4. How Many Plugins Should You Have?
Here’s a rule of thumb: Keep the number of plugins to a minimum.
That doesn’t mean there’s a number of plugins that’s too many. Some owners may have only 6 plugins, whereas others will have 40. But you shouldn’t have more than you need for your purposes or for the efficient loading of your site. The key is to always be keeping an eye on plugin creep.
For example, I’ve seen people with three plugins that essentially do the same thing. They’re using one for one purpose and one for another when they could use just a single plugin.
In other cases I see people using plugins that are no longer necessary. For instance, they have a video player plugin when the built-in video player in WordPress would work just as well. Or they have a plugin that orders menu items, when WordPress has an excellent menu system by default.

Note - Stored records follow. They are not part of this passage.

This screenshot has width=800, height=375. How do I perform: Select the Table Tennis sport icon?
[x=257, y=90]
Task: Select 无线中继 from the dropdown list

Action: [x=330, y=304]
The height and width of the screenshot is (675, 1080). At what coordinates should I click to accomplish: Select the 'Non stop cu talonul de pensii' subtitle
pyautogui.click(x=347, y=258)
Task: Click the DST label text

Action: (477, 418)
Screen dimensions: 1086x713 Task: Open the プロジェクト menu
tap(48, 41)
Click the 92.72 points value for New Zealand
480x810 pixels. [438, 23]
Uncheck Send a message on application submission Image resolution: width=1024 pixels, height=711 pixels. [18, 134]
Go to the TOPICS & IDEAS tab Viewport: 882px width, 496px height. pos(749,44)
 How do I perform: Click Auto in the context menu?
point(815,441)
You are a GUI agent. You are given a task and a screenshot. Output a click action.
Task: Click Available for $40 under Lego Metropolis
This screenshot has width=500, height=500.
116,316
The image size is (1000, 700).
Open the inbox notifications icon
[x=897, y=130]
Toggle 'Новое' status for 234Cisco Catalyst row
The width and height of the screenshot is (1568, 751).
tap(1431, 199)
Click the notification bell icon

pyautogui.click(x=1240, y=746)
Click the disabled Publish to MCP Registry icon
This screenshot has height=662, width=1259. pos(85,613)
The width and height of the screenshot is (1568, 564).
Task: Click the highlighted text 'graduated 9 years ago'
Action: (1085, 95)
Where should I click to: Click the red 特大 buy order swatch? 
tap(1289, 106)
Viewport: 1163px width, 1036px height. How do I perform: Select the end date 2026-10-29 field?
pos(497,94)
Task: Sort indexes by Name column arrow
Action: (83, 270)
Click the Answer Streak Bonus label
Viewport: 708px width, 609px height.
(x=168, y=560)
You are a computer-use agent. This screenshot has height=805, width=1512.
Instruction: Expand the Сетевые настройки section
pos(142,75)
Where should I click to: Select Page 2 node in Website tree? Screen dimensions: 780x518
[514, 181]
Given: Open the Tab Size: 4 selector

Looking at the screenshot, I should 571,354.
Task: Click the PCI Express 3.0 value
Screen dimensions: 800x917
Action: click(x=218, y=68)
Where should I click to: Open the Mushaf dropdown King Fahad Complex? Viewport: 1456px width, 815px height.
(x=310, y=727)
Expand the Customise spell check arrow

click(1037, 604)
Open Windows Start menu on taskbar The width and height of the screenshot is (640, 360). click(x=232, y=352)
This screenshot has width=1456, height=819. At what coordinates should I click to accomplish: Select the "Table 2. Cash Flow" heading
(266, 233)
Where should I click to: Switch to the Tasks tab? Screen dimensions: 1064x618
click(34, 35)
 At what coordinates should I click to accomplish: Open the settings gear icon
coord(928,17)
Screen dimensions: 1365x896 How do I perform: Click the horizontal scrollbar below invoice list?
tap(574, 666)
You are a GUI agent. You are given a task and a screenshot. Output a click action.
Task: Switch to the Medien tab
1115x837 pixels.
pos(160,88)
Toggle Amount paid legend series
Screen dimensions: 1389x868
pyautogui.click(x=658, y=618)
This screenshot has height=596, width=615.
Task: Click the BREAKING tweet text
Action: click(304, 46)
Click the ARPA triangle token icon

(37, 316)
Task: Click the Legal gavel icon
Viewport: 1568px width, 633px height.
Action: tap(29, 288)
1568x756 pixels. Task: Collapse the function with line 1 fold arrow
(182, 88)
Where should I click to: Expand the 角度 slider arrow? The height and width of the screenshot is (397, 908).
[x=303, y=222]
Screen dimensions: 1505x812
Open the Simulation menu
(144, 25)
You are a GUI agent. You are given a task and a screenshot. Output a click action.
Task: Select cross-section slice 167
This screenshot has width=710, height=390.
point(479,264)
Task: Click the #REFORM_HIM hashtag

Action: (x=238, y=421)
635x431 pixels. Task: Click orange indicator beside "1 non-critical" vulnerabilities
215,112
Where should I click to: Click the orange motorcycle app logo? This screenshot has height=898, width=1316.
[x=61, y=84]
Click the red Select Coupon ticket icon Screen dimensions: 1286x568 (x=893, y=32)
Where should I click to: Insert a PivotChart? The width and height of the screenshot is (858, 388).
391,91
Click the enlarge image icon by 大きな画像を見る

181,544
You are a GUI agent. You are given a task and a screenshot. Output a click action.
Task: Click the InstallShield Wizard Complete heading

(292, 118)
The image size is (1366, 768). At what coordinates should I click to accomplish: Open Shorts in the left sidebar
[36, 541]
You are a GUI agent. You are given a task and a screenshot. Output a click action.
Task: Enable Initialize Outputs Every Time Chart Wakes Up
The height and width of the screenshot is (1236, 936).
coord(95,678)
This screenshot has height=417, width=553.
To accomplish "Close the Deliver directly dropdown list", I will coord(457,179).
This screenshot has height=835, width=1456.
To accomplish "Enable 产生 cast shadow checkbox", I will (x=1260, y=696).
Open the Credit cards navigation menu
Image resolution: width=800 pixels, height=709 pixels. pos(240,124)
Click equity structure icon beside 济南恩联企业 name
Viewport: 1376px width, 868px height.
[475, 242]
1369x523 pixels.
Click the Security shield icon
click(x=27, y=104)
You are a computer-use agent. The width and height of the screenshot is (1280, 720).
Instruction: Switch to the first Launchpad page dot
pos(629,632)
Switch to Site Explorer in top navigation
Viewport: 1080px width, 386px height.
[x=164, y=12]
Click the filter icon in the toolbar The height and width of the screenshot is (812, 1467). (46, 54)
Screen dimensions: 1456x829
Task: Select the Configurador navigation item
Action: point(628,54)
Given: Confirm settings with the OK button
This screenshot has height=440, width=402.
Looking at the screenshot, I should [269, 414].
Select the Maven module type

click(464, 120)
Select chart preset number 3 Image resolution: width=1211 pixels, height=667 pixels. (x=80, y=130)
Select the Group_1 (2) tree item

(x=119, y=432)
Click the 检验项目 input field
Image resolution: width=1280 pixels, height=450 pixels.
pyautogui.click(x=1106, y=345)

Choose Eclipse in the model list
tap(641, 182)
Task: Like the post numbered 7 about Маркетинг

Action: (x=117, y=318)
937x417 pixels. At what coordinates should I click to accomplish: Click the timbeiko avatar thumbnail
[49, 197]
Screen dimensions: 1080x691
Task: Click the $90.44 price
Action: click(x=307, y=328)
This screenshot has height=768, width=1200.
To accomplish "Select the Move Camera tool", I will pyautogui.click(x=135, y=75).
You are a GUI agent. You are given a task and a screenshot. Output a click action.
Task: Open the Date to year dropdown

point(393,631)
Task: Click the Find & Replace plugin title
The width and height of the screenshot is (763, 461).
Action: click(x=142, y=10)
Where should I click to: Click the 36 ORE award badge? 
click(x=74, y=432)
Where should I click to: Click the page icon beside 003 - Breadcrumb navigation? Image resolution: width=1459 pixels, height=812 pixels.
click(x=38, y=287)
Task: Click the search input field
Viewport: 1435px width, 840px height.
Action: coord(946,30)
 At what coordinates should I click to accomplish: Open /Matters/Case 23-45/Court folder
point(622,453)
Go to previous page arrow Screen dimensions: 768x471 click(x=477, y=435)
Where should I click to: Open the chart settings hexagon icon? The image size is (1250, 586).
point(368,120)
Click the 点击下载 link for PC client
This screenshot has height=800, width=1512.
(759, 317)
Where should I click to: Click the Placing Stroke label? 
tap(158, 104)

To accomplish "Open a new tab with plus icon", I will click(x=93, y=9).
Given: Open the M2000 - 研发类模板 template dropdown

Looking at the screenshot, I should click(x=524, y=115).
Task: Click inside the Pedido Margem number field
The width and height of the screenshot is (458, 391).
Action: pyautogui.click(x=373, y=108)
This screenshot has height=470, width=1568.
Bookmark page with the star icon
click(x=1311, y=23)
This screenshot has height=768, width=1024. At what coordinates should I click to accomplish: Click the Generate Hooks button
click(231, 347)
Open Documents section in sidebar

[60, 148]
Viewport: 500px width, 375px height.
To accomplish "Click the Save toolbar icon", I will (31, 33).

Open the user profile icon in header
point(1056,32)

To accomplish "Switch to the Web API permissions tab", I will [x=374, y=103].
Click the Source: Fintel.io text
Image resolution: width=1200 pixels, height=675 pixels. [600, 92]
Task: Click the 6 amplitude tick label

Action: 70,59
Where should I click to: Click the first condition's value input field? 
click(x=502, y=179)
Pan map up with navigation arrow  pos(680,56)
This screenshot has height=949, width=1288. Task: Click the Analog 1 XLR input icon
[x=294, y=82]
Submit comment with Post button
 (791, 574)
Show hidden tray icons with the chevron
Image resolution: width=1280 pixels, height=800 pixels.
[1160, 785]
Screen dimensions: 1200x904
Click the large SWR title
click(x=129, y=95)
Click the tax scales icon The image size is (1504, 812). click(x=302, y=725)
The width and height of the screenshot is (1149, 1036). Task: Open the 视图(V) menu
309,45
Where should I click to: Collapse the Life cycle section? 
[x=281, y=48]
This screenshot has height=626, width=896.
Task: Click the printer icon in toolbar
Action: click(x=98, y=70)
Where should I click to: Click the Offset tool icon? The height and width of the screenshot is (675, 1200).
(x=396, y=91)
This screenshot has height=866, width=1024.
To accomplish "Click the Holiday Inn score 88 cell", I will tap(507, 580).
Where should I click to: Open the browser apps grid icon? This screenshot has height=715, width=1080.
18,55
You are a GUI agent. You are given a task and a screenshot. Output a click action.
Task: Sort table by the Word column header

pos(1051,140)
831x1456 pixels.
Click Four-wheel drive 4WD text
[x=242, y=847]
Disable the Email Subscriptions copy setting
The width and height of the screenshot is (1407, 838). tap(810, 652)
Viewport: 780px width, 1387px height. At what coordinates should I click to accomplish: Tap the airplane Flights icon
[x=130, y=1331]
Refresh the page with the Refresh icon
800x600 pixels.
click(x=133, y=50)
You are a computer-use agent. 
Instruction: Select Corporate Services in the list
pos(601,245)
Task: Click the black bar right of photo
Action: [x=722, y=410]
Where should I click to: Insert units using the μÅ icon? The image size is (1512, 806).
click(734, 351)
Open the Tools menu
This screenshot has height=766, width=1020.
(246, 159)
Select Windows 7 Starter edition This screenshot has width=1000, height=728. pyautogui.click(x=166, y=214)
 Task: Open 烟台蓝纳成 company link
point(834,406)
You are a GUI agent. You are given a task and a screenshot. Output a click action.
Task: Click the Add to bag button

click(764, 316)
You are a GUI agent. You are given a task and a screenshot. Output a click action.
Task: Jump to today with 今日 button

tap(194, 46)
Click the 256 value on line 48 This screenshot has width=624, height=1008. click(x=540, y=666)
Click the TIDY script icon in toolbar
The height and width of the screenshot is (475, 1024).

Plugin resource usage is another factor to consider when assessing if you have too many plugins. For example, you could have 12 plugins that, combined, use fewer resources than a single plugin. In other words those 12 plugins do things that don’t put as much of a load on WordPress as the single plugin.
A plugin that turns off the toolbar needs far fewer resources than a plugin that creates an entire events calendar.
Plugin quality is another factor. Two plugins may perform the same function, but one is poorly writ- ten and requires more resources than the other. That means the inefficient plugin is reducing the amount of plugins you could potentially have by using up more of the load.
And then there’s the issue of unused plugins. Lesson 32 talks about the importance of cleaning up plugins that aren’t activated. That’s part of keeping plugins to a minimum as well.